▶ _Vragen bij tekst_:
(a) Beantwoord deze vragen over de tekst over de asbestvervuiling:
(i) Wanneer wordt het HLO-gebouw volledig aan de TU overgedragen?
(ii) Welk deel van de ruimte mag de universiteit tot dat moment gebruiken?
(iii) Hoeveel geld is er voor dit jaar gereserveerd voor 'asbest – prio 1 situaties'?
(b) Kopieer uit de tekst over de asbestvervuiling woord voor woord het stuk van "Aan die eis" tot en met "op te leveren.".
(c) Zeg bij elke bewering of die klopt met de tekst over de asbestvervuiling. Antwoord met ja of nee en citeer de woorden uit de tekst die de doorslag geven.
(i) De faculteit Mijnbouw wordt genoemd als toekomstige gebruiker van het HLO-gebouw.
(ii) De ambtenaren hebben bij het cvb schriftelijk gepleit voor ontruiming van het gebouw.
(iii) Voor volgend jaar is er geen geld vrijgemaakt.

▶ _Tekst om te lezen_:
###

Aan die eis van ‘dichtbij en met zijn allen in hetzelfde gebouw’ kan alleen het aan de overkant gelegen onderkomen van het Hoger Laboratorium Onderwijs, onderdeel van de Hogeschool Rotterdam en Omstreken, voldoen. Dit gebouw is al aangekocht door de TU maar met de afspraak dat het pas in september 1997 volledig wordt overgedragen. Tot die tijd heeft de universiteit recht op gebruik van een derde van de ruimte. Naar verluidt zouden hier voldoende kamers leeg staan. De faculteit Mijnbouw geldt als toekomstige gebruiker van het HLO-gebouw. Wat voor L&R nu dus een geluk bij een ongeluk is, dreigt voor Mijnbouw flinke vertraging in hun nieuwe huisvesting op te leveren.
‘Prio-1’

Ambtenaren van de sector Huisvesting en van de Dienst Arbeidsomstandigheden vonden een jaar geleden eigenlijk dat een grootscheepse aanpak van de asbestvervuiling – en dus ontruiming van het gebouw – het beste zou zijn. Ook een adviesbureau wees in die richting. Maar de ambtenaren en de asbest-adviseurs hebben daar niet verder op aangedrongen of dat schriftelijk bepleit bij het cvb. Wellicht omdat zij een dure ingrijpende operatie niet haalbaar achtten.

College van bestuur en universiteitsraad hebben voor dit jaar in de bouwbegroting niet meer dan negen ton voor ‘asbest – prio 1 situaties’ gereserveerd. Ook voor volgend jaar is dat bedrag vrijgemaakt.

###

▶ _Gegevens_:
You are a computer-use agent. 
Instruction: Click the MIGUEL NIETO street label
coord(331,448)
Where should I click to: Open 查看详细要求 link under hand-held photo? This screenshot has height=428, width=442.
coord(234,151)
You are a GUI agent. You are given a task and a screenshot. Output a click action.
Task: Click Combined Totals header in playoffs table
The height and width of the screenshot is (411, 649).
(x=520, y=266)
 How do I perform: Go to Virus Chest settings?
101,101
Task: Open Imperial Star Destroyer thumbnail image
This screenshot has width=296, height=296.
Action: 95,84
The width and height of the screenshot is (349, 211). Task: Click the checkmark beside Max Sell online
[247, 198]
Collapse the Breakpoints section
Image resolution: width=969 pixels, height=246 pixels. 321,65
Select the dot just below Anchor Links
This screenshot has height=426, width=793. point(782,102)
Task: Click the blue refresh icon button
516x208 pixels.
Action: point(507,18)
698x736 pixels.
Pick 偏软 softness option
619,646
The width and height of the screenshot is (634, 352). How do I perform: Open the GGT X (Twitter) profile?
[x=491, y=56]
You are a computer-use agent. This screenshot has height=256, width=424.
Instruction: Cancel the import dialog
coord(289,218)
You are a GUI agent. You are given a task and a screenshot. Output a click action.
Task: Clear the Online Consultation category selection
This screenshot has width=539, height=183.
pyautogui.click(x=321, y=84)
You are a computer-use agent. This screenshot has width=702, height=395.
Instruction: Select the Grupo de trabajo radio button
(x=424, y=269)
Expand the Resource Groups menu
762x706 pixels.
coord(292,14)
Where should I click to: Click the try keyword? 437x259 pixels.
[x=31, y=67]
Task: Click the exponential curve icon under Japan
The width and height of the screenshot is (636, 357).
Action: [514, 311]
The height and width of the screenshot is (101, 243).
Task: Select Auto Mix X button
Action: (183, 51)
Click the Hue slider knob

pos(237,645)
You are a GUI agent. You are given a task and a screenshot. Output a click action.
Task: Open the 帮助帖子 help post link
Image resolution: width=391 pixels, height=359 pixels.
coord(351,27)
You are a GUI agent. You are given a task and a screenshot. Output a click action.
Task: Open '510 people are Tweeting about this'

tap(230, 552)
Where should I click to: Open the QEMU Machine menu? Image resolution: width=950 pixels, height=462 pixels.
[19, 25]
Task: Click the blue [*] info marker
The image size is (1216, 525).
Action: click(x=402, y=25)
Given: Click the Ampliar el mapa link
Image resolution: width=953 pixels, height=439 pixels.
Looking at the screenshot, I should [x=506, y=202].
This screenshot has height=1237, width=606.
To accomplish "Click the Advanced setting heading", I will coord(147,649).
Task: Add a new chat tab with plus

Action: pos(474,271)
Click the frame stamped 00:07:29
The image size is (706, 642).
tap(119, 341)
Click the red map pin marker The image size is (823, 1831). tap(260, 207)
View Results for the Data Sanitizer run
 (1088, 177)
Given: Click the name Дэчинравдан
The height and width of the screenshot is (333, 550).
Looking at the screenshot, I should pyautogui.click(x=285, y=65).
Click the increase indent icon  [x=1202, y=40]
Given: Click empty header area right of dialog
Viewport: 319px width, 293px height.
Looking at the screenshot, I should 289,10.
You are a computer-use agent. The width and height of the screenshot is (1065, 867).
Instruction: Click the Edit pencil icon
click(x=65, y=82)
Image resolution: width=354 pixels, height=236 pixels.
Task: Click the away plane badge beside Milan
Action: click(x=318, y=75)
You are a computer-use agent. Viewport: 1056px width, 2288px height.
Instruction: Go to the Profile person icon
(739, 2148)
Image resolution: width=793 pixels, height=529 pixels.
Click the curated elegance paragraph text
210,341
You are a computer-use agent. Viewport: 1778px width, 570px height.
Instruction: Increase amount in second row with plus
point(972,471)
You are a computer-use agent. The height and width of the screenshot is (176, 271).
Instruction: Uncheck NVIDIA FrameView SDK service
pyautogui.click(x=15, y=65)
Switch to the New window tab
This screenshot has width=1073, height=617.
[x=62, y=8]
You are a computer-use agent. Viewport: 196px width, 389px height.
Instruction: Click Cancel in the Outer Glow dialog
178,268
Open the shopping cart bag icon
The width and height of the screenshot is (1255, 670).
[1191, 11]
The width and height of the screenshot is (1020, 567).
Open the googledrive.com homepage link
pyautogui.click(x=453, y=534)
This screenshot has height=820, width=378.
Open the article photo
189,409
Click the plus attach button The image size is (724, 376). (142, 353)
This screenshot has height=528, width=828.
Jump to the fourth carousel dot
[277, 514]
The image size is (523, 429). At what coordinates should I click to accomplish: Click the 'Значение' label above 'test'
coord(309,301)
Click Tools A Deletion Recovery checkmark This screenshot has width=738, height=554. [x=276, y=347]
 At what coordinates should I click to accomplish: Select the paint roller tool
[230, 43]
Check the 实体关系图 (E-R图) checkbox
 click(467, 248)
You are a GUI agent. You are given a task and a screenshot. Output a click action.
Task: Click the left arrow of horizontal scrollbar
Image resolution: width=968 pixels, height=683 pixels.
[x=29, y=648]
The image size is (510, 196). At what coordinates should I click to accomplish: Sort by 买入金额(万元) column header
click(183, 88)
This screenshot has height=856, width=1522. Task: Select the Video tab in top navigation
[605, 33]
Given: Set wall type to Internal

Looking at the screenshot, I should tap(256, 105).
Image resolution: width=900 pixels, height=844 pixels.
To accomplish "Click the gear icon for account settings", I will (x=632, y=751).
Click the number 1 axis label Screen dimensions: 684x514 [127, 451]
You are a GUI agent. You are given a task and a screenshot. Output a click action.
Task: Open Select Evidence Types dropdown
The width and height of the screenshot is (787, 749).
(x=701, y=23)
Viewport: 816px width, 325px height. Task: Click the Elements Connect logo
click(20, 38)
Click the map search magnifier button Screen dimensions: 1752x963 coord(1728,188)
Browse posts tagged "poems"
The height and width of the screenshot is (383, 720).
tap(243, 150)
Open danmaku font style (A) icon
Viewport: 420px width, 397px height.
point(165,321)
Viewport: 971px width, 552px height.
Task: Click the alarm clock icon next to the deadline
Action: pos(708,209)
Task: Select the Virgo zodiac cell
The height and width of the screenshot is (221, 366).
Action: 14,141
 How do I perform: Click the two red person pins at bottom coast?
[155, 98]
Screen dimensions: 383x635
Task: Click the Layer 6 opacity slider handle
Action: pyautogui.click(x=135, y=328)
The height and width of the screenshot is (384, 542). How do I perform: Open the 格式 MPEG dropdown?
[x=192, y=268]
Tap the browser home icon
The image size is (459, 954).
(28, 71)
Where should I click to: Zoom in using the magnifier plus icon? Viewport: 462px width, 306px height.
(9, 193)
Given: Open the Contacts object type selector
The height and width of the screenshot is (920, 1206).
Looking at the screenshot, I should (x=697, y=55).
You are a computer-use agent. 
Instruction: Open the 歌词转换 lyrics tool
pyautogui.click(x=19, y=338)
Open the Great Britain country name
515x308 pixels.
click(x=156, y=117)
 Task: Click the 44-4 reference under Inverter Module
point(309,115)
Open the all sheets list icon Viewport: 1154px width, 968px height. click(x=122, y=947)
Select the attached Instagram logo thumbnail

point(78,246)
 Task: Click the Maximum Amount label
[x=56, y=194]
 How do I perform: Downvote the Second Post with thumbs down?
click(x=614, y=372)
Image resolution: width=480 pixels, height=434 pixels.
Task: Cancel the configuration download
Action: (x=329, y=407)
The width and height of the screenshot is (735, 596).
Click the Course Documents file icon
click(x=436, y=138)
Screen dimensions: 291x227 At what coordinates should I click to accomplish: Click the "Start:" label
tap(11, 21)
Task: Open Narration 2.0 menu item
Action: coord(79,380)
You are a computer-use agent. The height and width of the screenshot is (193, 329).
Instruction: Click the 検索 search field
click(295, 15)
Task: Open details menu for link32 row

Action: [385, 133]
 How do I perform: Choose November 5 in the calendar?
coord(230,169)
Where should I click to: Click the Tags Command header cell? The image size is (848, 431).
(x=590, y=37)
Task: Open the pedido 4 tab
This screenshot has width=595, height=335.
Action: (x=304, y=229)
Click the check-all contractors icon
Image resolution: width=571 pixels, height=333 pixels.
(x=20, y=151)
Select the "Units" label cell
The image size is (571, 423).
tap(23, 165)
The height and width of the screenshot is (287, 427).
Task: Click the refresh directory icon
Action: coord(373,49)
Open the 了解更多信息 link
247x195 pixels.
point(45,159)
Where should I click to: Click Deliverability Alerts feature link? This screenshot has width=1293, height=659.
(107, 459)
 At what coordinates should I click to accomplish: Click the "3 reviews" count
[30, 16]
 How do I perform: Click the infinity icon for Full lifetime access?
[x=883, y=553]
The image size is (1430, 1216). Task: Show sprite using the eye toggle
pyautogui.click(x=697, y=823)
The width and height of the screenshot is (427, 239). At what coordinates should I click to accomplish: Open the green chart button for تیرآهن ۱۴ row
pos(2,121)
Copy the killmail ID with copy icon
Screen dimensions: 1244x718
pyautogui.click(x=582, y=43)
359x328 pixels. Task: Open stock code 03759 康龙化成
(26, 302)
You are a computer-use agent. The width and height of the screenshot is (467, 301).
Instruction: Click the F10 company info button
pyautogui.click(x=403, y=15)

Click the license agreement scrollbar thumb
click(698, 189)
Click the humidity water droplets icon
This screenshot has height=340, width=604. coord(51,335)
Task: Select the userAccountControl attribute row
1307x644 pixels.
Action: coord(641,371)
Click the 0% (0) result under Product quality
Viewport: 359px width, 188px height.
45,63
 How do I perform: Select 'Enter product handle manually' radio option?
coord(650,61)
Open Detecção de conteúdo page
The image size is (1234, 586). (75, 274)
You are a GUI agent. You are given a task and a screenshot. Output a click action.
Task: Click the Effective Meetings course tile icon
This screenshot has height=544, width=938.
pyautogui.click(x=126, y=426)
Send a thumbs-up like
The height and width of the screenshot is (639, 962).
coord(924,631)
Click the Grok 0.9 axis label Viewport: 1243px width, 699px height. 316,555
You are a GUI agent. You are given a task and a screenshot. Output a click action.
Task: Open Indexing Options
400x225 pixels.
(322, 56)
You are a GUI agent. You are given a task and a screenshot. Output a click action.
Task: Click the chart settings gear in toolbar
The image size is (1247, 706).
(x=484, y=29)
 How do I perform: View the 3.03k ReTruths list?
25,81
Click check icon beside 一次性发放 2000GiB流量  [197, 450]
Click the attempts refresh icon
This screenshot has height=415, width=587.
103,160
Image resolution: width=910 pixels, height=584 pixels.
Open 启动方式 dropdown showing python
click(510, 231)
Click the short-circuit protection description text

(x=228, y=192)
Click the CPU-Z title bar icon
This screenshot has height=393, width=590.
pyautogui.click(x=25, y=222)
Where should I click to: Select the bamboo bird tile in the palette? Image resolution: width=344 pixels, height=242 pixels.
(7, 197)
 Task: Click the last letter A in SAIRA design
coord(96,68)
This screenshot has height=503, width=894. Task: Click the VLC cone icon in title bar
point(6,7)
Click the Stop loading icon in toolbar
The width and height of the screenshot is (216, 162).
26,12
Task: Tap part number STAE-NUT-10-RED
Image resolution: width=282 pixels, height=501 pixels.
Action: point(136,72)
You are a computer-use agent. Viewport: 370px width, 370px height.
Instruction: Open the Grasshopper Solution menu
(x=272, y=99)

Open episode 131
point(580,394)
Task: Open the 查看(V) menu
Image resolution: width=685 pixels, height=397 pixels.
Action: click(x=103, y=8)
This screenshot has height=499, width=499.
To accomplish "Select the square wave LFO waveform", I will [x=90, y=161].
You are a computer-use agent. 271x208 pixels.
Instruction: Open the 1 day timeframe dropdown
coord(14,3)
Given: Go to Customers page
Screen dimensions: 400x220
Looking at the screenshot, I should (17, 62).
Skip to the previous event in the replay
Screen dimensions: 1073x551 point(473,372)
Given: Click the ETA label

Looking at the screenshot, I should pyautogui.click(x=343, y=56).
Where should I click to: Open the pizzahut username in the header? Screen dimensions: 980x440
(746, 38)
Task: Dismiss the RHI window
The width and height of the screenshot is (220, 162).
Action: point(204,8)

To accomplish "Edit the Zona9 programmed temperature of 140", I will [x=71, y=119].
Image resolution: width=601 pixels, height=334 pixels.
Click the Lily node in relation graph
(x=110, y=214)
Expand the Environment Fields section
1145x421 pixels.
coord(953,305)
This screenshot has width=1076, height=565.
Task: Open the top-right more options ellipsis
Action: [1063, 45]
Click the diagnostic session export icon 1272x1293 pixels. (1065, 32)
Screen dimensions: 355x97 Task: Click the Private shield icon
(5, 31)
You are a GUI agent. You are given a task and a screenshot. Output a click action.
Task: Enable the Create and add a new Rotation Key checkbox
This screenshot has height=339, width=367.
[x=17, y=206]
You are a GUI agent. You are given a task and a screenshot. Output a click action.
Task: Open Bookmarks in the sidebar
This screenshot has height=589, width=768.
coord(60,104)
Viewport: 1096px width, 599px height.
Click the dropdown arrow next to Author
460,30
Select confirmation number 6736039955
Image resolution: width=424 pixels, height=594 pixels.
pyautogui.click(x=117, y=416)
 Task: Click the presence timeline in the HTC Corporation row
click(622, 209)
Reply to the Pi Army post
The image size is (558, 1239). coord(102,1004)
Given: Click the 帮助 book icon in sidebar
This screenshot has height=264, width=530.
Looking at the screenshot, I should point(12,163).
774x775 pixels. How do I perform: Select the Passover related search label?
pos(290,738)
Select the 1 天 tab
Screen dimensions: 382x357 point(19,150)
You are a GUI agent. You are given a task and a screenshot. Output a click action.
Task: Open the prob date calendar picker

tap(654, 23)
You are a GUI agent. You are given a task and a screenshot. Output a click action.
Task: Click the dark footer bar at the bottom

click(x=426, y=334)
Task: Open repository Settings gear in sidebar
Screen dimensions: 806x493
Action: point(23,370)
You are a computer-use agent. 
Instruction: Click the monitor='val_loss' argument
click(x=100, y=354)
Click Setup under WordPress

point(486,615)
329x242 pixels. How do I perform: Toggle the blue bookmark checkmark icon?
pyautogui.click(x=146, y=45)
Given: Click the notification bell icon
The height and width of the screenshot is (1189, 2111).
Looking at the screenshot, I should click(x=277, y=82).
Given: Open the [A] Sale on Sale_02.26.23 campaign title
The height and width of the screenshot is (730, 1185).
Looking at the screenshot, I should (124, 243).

###

▶ _Verwachte uitkomsten_:
(a)
(i) In september 1997.
(ii) Een derde van de ruimte.
(iii) Negen ton.

(b)
Aan die eis van ‘dichtbij en met zijn allen in hetzelfde gebouw’ kan alleen het aan de overkant gelegen onderkomen van het Hoger Laboratorium Onderwijs, onderdeel van de Hogeschool Rotterdam en Omstreken, voldoen. Dit gebouw is al aangekocht door de TU maar met de afspraak dat het pas in september 1997 volledig wordt overgedragen. Tot die tijd heeft de universiteit recht op gebruik van een derde van de ruimte. Naar verluidt zouden hier voldoende kamers leeg staan. De faculteit Mijnbouw geldt als toekomstige gebruiker van het HLO-gebouw. Wat voor L&R nu dus een geluk bij een ongeluk is, dreigt voor Mijnbouw flinke vertraging in hun nieuwe huisvesting op te leveren.

(c)
(i) Ja: "De faculteit Mijnbouw geldt als toekomstige gebruiker van het HLO-gebouw."
(ii) Nee: "Maar de ambtenaren en de asbest-adviseurs hebben daar niet verder op aangedrongen of dat schriftelijk bepleit bij het cvb."
(iii) Nee: "Ook voor volgend jaar is dat bedrag vrijgemaakt."